Eliminate the parameter in the given parametric equations. Describe the curve defined by the parametric equations based on its rectangular form.$$x=a t+x_{0}, \quad y=b t+y_{0}$$

Answer

**step1** Understanding the problem

The problem asks us to eliminate the parameter `t` from the given parametric equations:
$$x=a t+x_{0}$$
$$y=b t+y_{0}$$
After eliminating `t`, we need to describe the curve represented by the resulting rectangular equation.

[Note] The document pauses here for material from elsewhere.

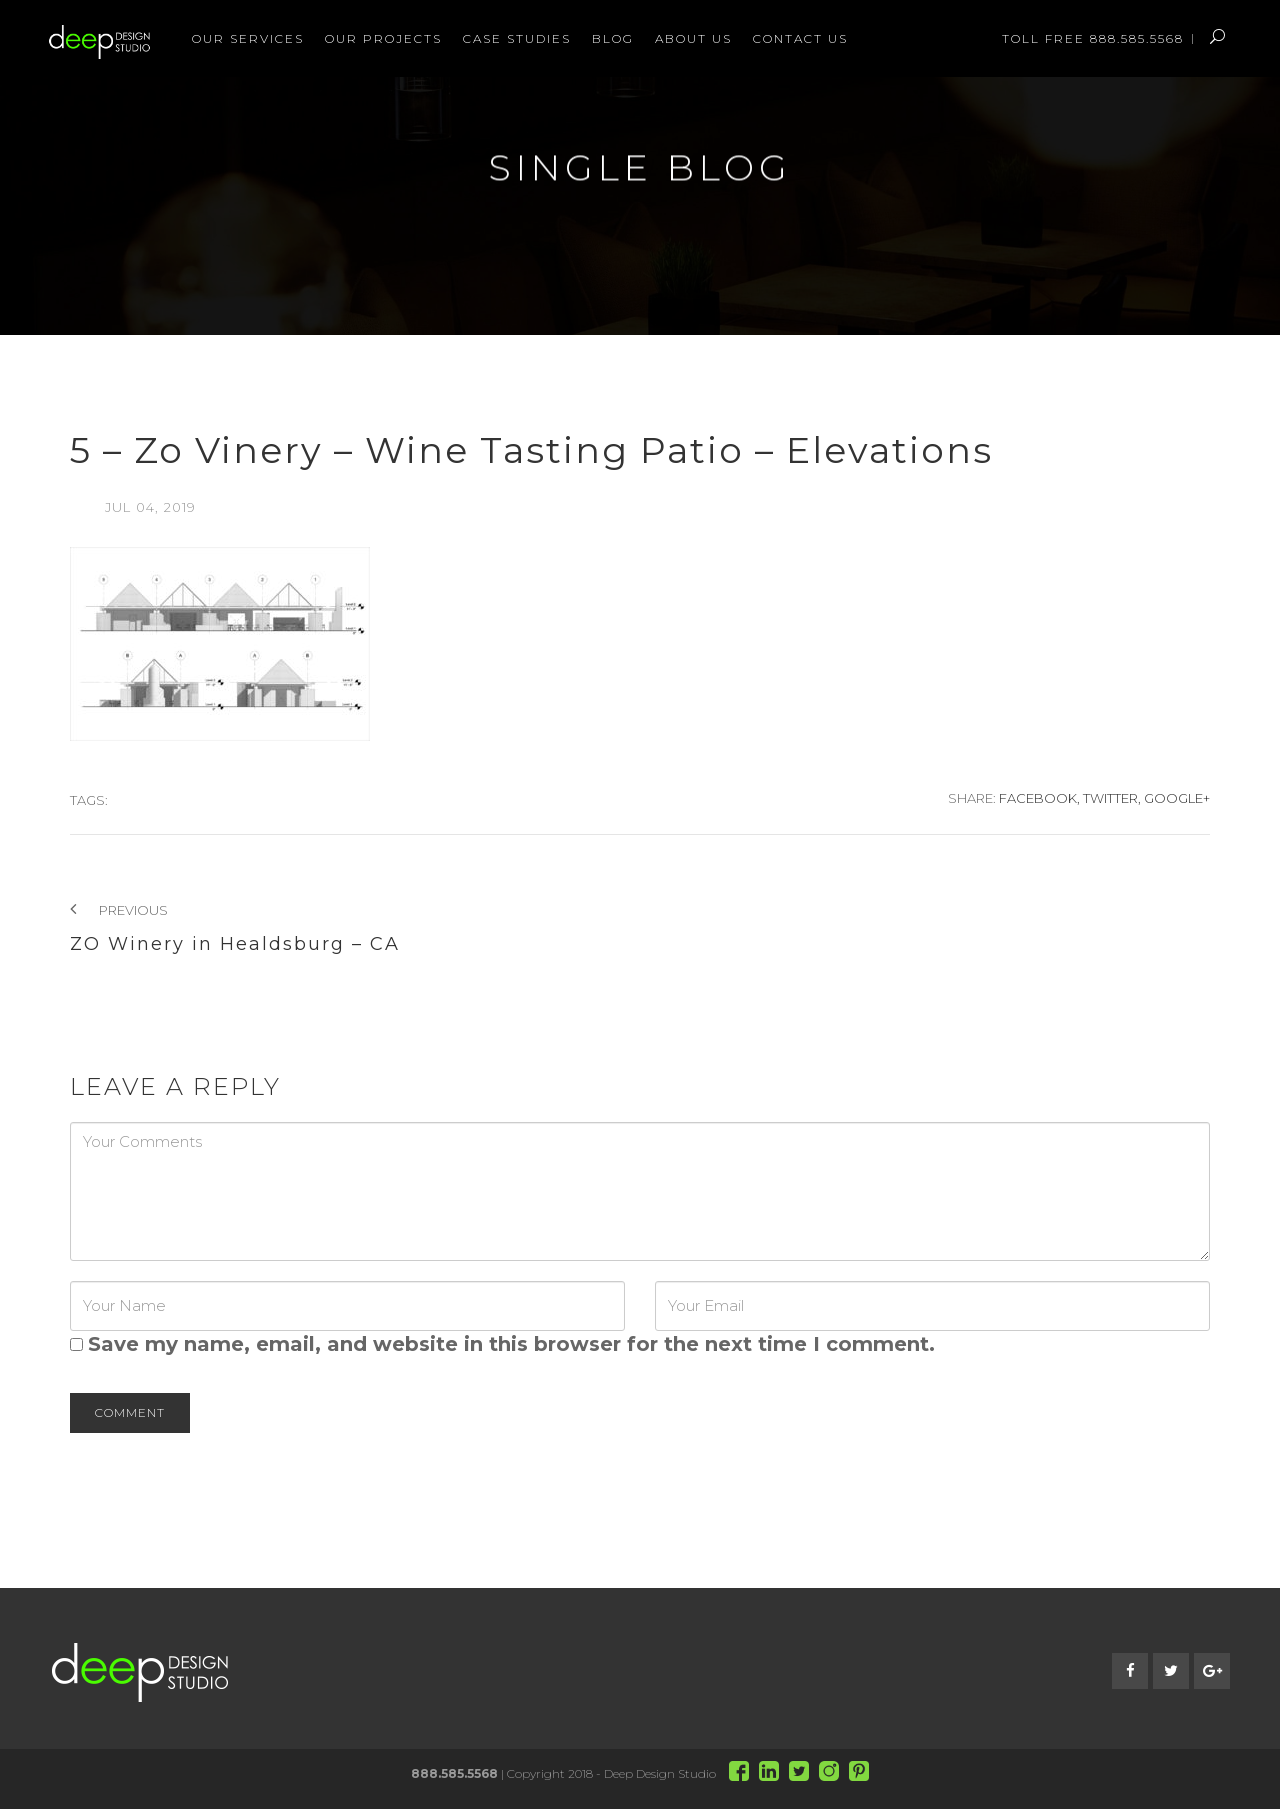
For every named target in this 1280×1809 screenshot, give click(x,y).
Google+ (1177, 798)
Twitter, (1112, 798)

**step2** Isolating the parameter t from the first equation

We begin with the first equation:
$$x = a t + x_{0}$$
To isolate `t`, we first subtract $$x_{0}$$ from both sides:
$$x - x_{0} = a t$$
Next, we divide both sides by `a` (assuming `a \neq 0`):
$$t = \frac{x - x_{0}}{a}$$

**step3** Substituting the expression for t into the second equation

Now we substitute the expression for `t` that we found in Question1.step2 into the second parametric equation:
$$y = b t + y_{0}$$
Substitute $$\frac{x - x_{0}}{a}$$ for `t`:
$$y = b \left( \frac{x - x_{0}}{a} \right) + y_{0}$$
Rearrange the terms to get the rectangular form:
$$y = \frac{b}{a} (x - x_{0}) + y_{0}$$

**step4** Describing the curve in rectangular form

The rectangular equation $$y = \frac{b}{a} (x - x_{0}) + y_{0}$$ is in the form of a linear equation, specifically the point-slope form $$y - y_{1} = m(x - x_{1})$$.
Here, the slope of the line is $$m = \frac{b}{a}$$, and the line passes through the point $$(x_{0}, y_{0})$$.
Therefore, the curve defined by the parametric equations is a **straight line** passing through the point $$(x_{0}, y_{0})$$ with a slope of $$\frac{b}{a}$$.
We should also consider special cases:
* **Case 1: If $$a = 0$$**
The first equation becomes $$x = x_{0}$$. This means `x` is constant.
The second equation is $$y = bt + y_{0}$$. As `t` varies, `y` also varies (unless `b=0`).
If $$b \neq 0$$, then the curve is a **vertical line** given by $$x = x_{0}$$.
* **Case 2: If $$b = 0$$**
The second equation becomes $$y = y_{0}$$. This means `y` is constant.
The first equation is $$x = at + x_{0}$$. As `t` varies, `x` also varies (unless `a=0`).
If $$a \neq 0$$, then the curve is a **horizontal line** given by $$y = y_{0}$$.
* **Case 3: If $$a = 0$$ and $$b = 0$$**
The equations become $$x = x_{0}$$ and $$y = y_{0}$$.
In this case, the curve is simply a **single point** $$(x_{0}, y_{0})$$.
In summary, for general non-zero values of `a` and `b`, the curve is a straight line. In specific cases where `a` or `b` (or both) are zero, the curve can be a vertical line, a horizontal line, or a single point.